Close the Sale and Record the Deed

Closing day is when ownership officially changes hands. The meeting is facilitated by a closing agent—typically an escrow officer, title company representative, or real estate attorney, depending on your state’s requirements.4Consumer Financial Protection Bureau. Who Should I Expect to See at My Mortgage Closing? The closing agent’s fee generally ranges from $500 to $1,000.

Your lender is required to provide a Closing Disclosure at least three business days before closing. This document itemizes every charge, credit, and term of your loan. Review it carefully against the Loan Estimate you received when you applied—significant discrepancies in fees or interest rates should be resolved before you arrive at the closing table.

At the closing, you will sign your mortgage or deed of trust and other loan documents, while the seller signs the deed transferring ownership to you. Documents are signed in the presence of a notary public or through an authorized electronic signing platform. The closing agent then distributes funds: your lender wires the loan proceeds, any existing liens on the property are paid off, and the seller receives the remaining balance. Payment is handled through wire transfer or cashier’s check.

Recording the Deed and Transfer Taxes

After all documents are signed and funds distributed, the closing agent records the deed with the county recorder’s office. Recording creates a public record of the ownership transfer and protects your rights against future claims. Recording fees vary by jurisdiction, with the national average running around $125.

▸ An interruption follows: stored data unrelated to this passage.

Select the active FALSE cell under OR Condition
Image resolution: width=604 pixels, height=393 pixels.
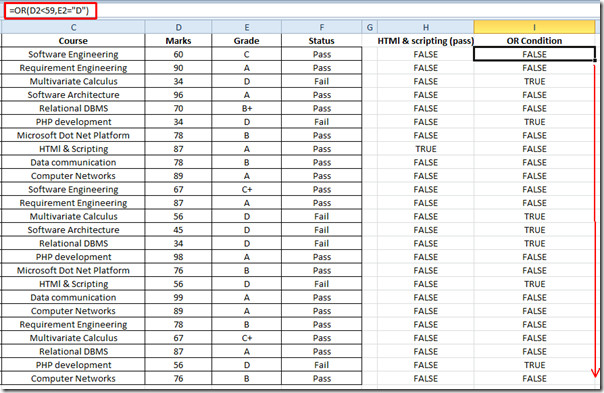(x=534, y=54)
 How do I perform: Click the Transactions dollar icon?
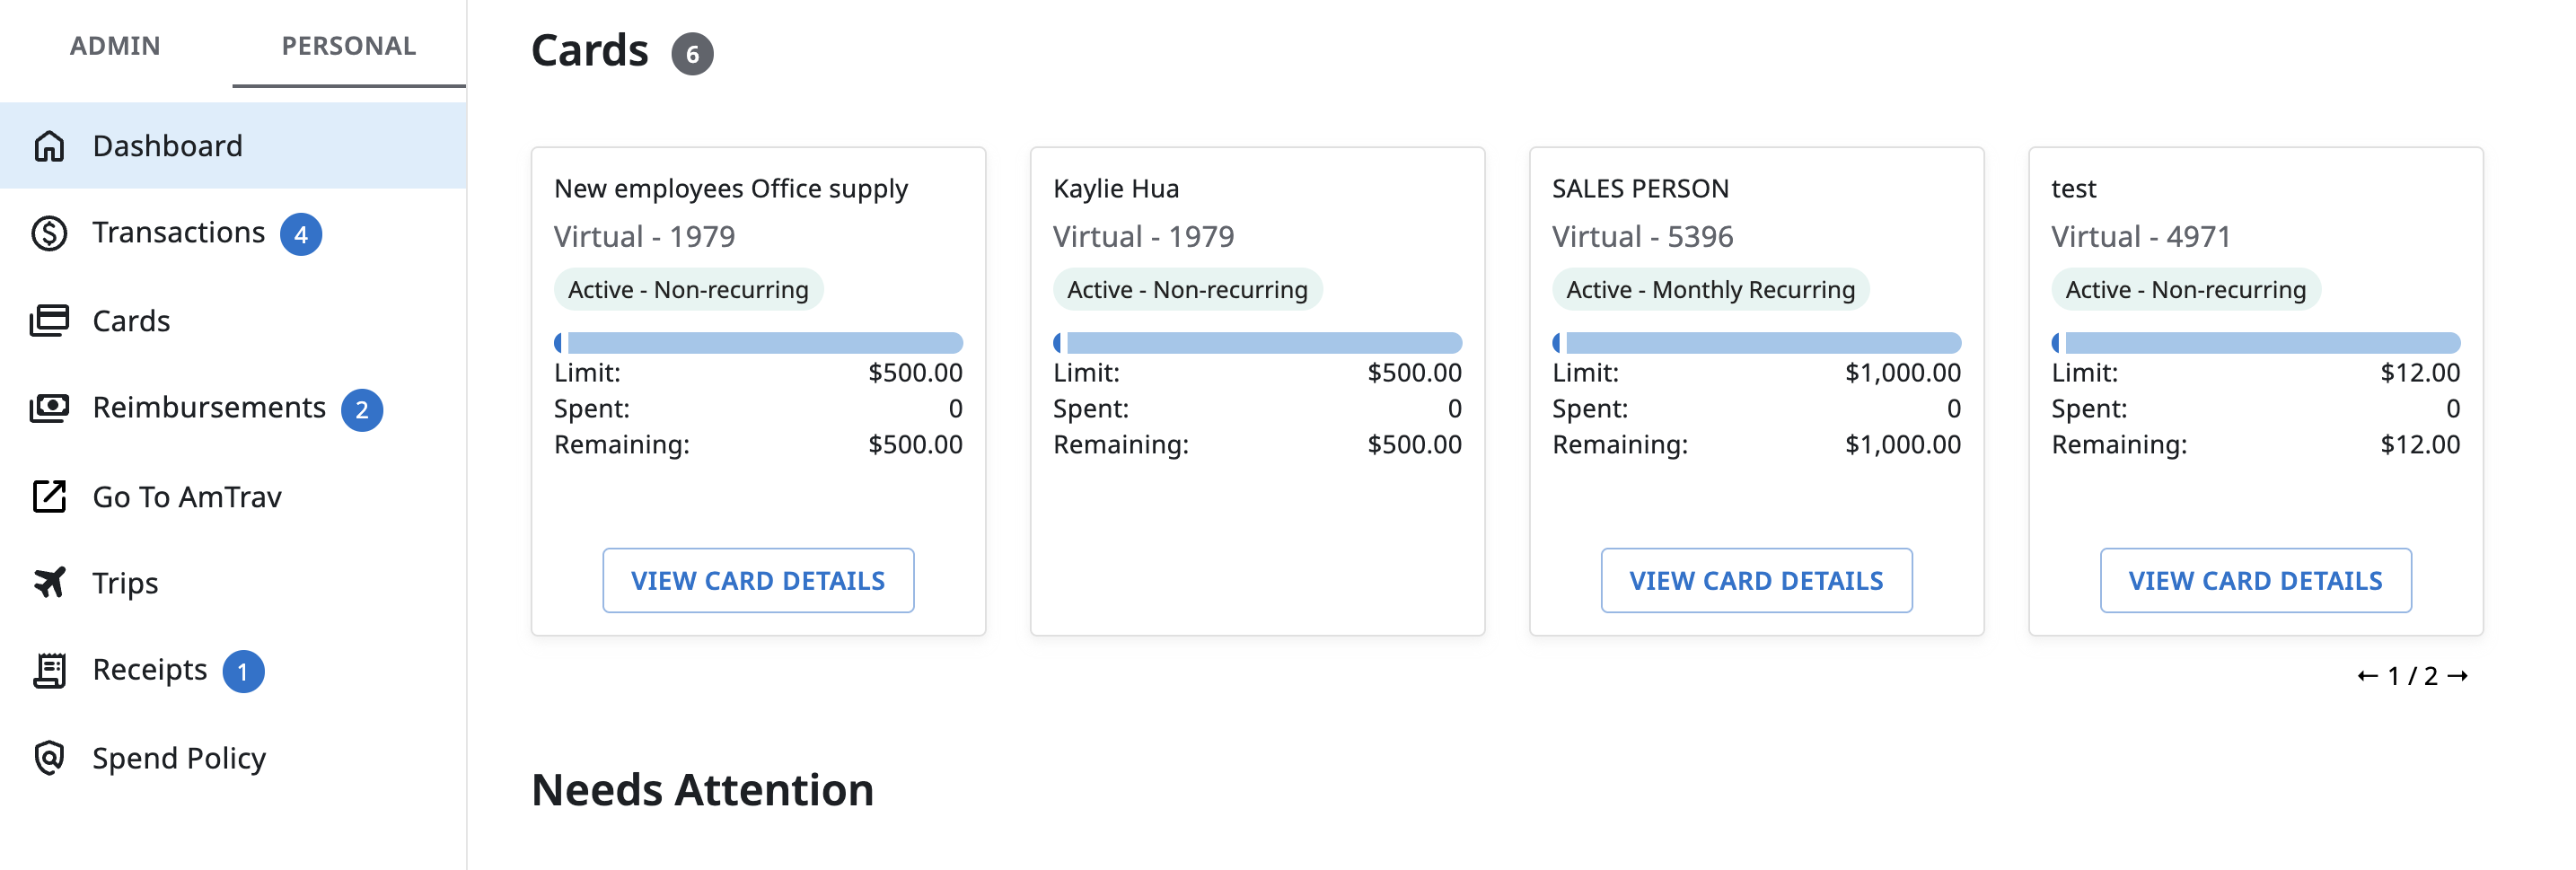49,233
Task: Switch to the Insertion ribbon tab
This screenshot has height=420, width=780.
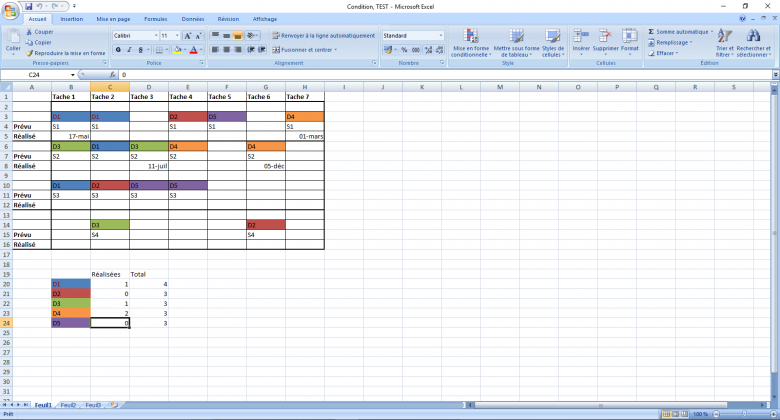Action: point(72,19)
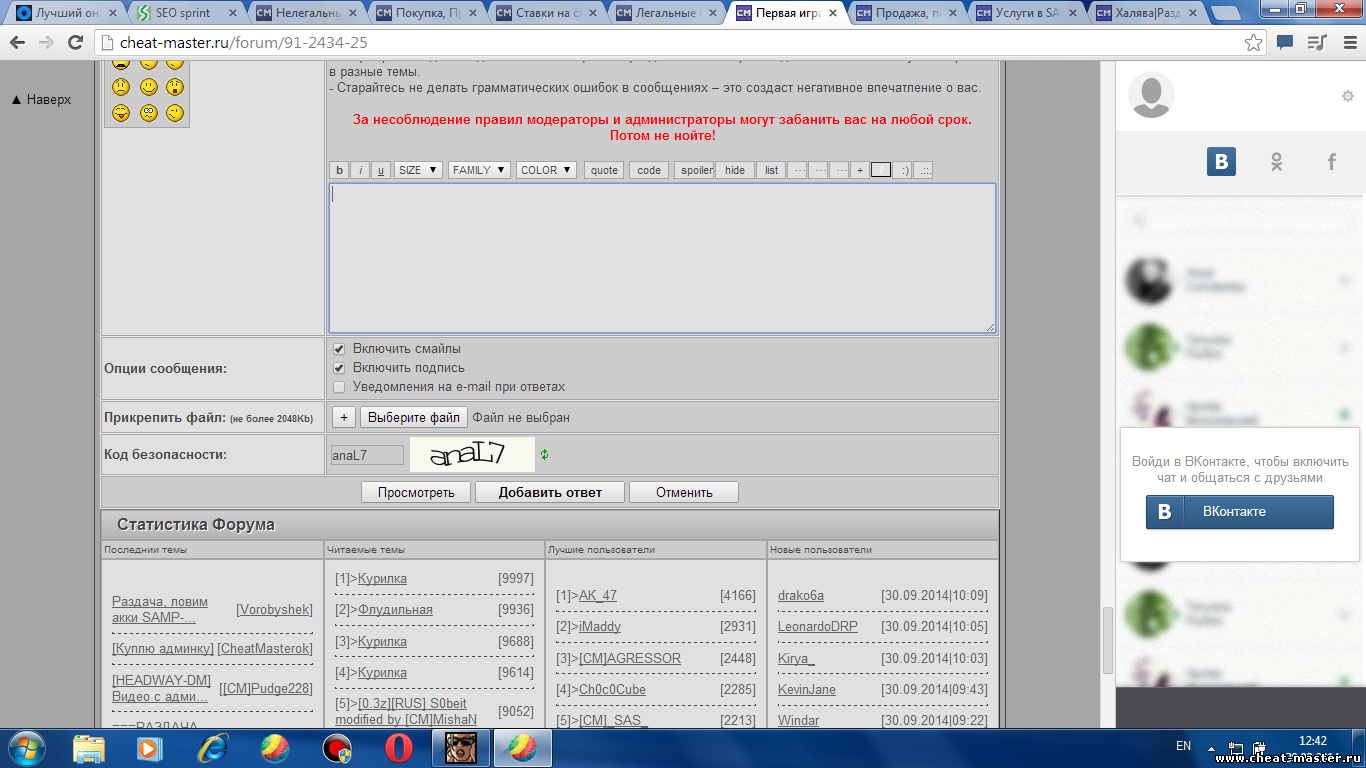Screen dimensions: 1366x768
Task: Bookmark page with the star icon
Action: point(1253,43)
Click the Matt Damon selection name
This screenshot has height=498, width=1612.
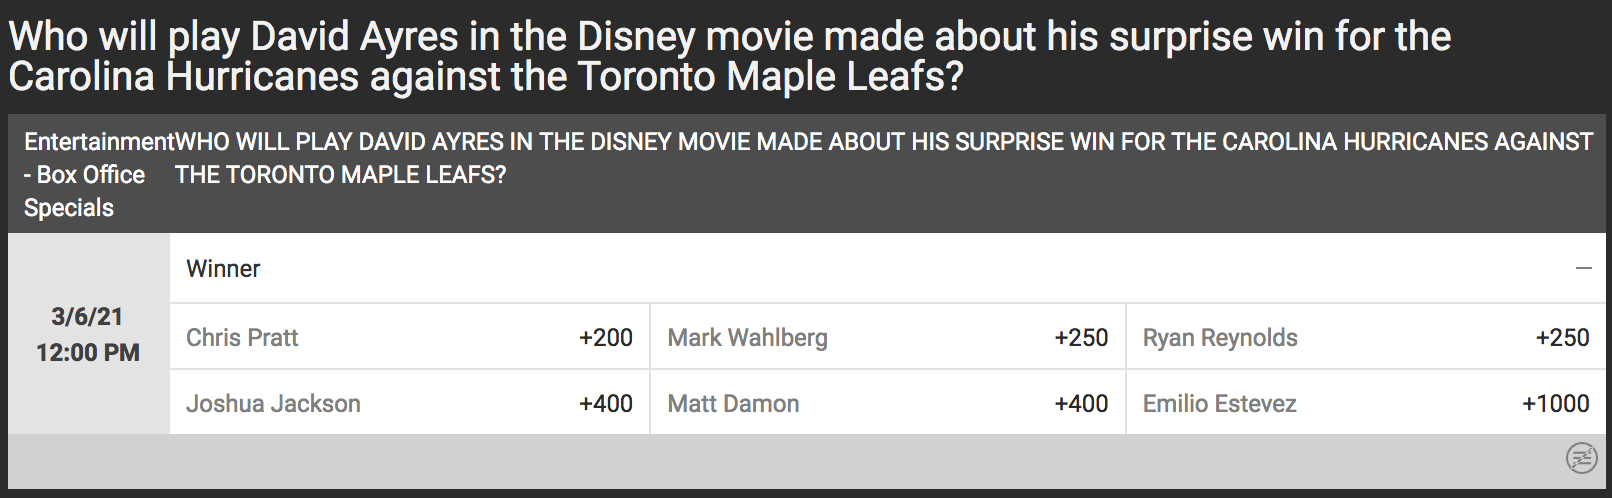coord(733,404)
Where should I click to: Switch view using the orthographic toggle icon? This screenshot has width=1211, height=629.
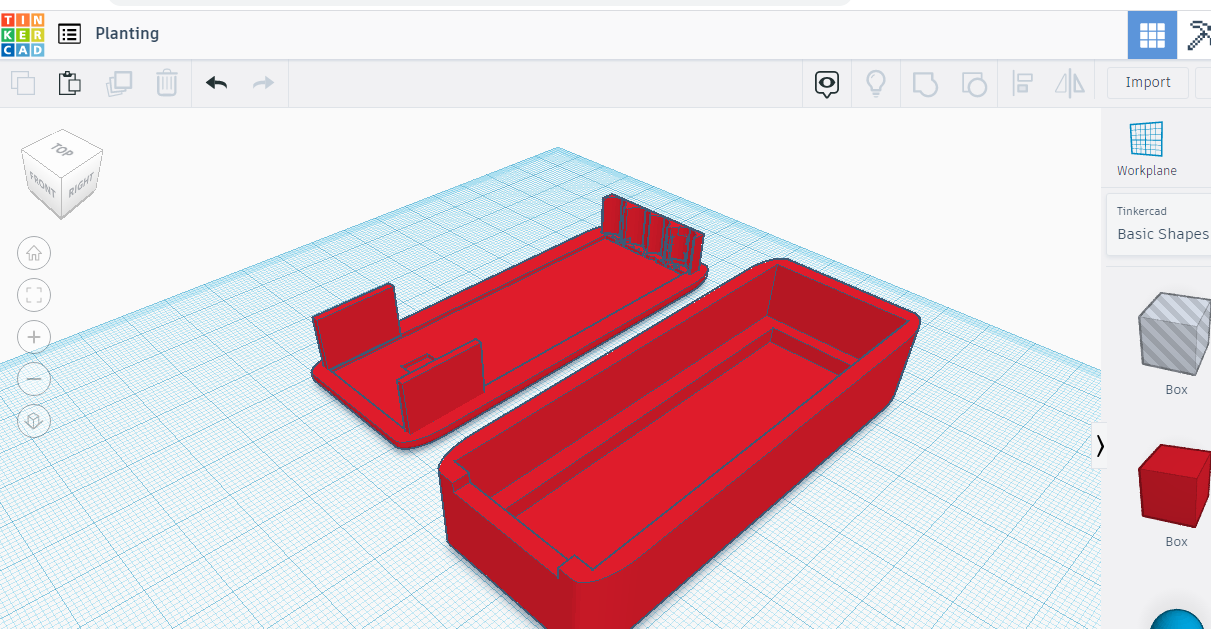coord(34,421)
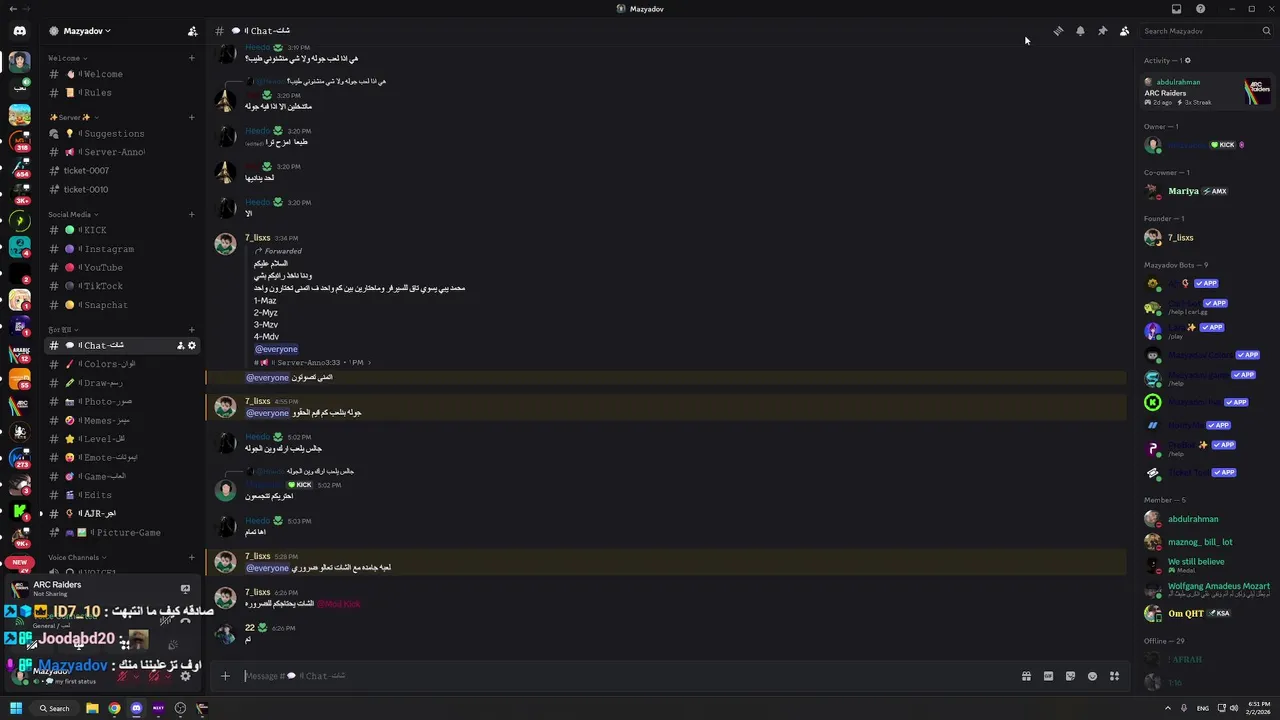
Task: Open Edit Channel gear for Chat channel
Action: pos(192,346)
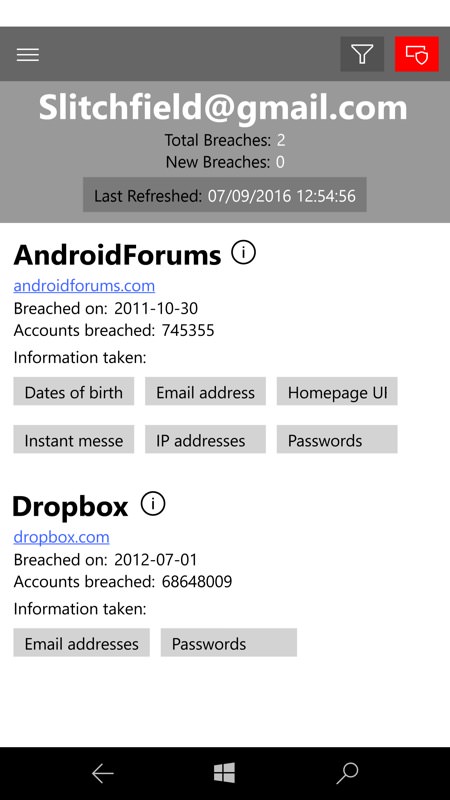Click the Last Refreshed timestamp button
This screenshot has width=450, height=800.
click(x=224, y=195)
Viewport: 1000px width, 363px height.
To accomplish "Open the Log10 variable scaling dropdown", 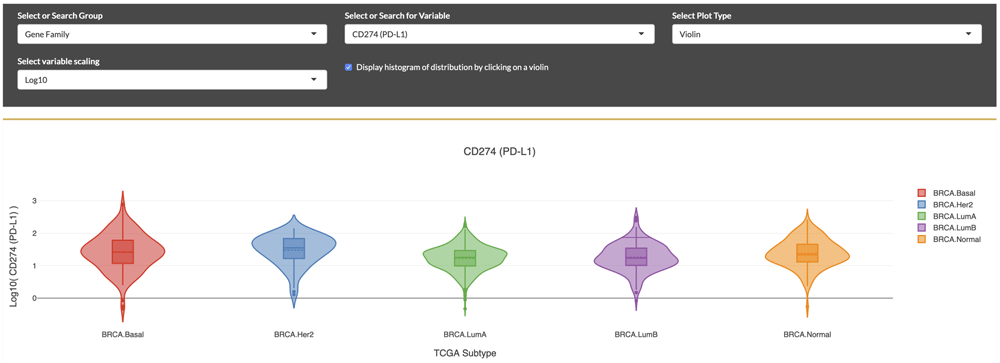I will click(172, 80).
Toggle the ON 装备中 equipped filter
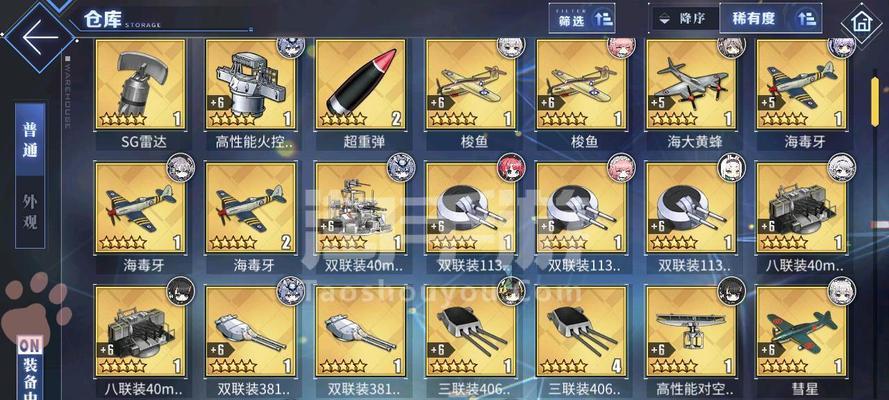Screen dimensions: 889x400 [29, 368]
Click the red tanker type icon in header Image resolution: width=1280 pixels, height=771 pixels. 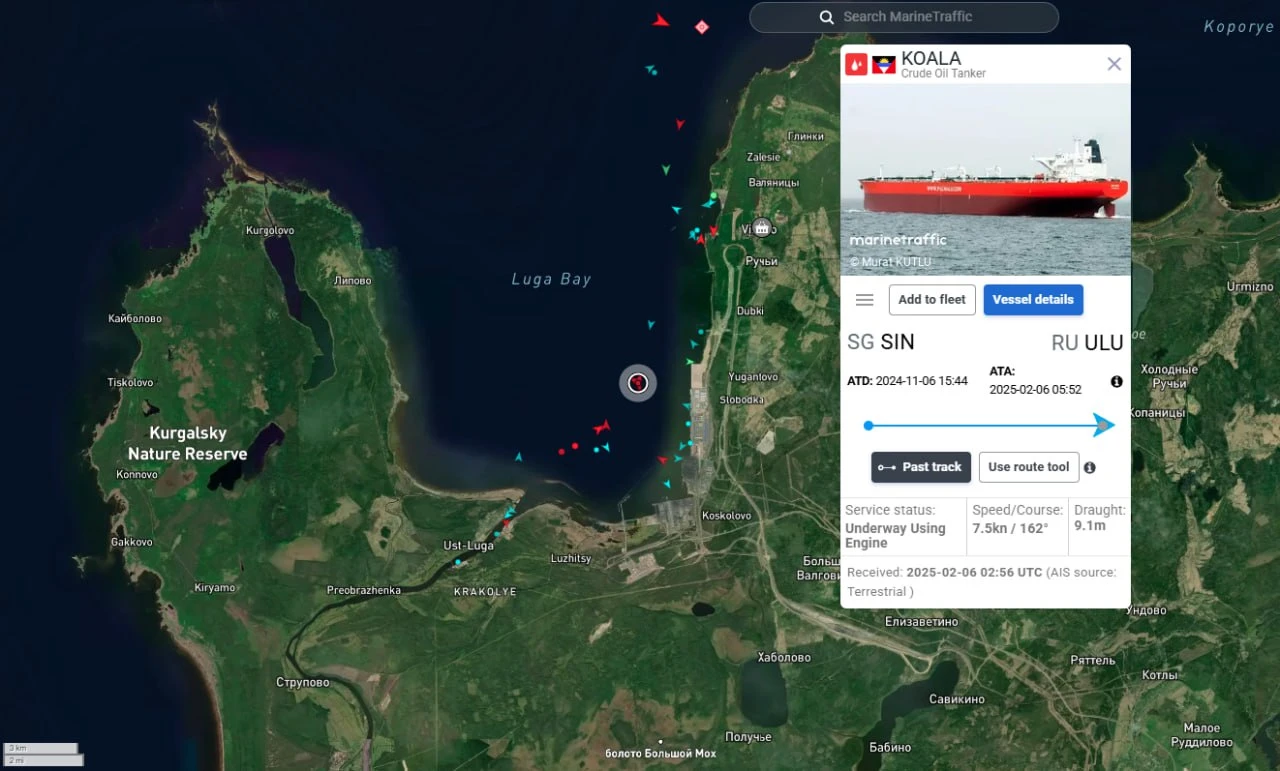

Depending on your location, you may also owe a real estate transfer tax. About two-thirds of states impose a transfer tax on property sales, with rates generally ranging from 0.1 to 3 percent of the purchase price. Some states charge no transfer tax at all, and local or county transfer taxes may apply separately. The contract should specify whether the buyer or seller is responsible for these costs—in a FSBO deal, this is a negotiable item that you should address during contract drafting.